TASK BRIEF:
Return each line of the data that contains the string "what".

EXCERPTED DATA:
════════

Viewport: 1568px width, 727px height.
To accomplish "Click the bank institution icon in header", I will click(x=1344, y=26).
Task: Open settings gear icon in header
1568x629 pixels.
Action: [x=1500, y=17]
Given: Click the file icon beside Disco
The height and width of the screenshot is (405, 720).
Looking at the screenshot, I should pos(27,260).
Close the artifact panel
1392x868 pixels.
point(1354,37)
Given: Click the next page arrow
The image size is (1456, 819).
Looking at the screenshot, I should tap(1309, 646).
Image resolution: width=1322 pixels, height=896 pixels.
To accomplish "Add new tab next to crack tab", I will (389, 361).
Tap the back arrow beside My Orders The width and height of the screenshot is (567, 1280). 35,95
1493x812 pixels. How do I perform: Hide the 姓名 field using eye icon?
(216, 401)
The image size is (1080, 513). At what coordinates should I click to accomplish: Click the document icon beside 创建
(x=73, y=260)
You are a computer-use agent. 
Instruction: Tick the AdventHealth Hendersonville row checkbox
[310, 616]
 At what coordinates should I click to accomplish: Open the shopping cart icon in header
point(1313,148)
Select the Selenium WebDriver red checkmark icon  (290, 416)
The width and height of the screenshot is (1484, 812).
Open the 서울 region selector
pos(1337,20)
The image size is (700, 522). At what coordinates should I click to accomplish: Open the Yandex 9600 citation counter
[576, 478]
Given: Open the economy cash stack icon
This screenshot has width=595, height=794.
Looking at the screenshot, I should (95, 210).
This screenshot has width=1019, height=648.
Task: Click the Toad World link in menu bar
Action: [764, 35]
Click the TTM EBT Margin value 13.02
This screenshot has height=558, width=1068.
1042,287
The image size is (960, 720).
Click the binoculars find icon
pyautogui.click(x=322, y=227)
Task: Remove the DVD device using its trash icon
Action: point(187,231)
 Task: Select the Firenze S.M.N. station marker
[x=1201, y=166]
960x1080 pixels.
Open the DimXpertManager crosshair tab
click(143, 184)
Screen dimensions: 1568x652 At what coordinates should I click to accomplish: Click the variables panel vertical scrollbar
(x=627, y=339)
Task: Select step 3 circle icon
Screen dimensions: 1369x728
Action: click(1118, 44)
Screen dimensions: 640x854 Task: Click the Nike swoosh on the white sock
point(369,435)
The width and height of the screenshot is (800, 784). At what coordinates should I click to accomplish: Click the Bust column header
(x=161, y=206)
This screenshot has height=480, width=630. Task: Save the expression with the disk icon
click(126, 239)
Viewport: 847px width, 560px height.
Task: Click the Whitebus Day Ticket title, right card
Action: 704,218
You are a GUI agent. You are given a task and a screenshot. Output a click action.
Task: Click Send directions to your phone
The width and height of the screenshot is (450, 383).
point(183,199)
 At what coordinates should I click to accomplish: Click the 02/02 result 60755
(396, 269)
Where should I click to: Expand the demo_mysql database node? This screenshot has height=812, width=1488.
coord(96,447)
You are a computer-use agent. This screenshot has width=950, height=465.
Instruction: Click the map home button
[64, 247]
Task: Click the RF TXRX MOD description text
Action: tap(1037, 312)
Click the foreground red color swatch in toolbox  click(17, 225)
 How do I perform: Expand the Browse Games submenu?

════════

THE SOLUTION:
The image size is (1080, 513). At what coordinates should I click to accomplish: Click the document icon beside 创建
 At what coordinates should I click to accomplish: Open the shopping cart icon in header
The image size is (700, 522). At what coordinates should I click to accomplish: Open the Yandex 9600 citation counter
Screen dimensions: 1568x652 At what coordinates should I click to accomplish: Click the variables panel vertical scrollbar
The width and height of the screenshot is (800, 784). At what coordinates should I click to accomplish: Click the Bust column header
 At what coordinates should I click to accomplish: Click the 02/02 result 60755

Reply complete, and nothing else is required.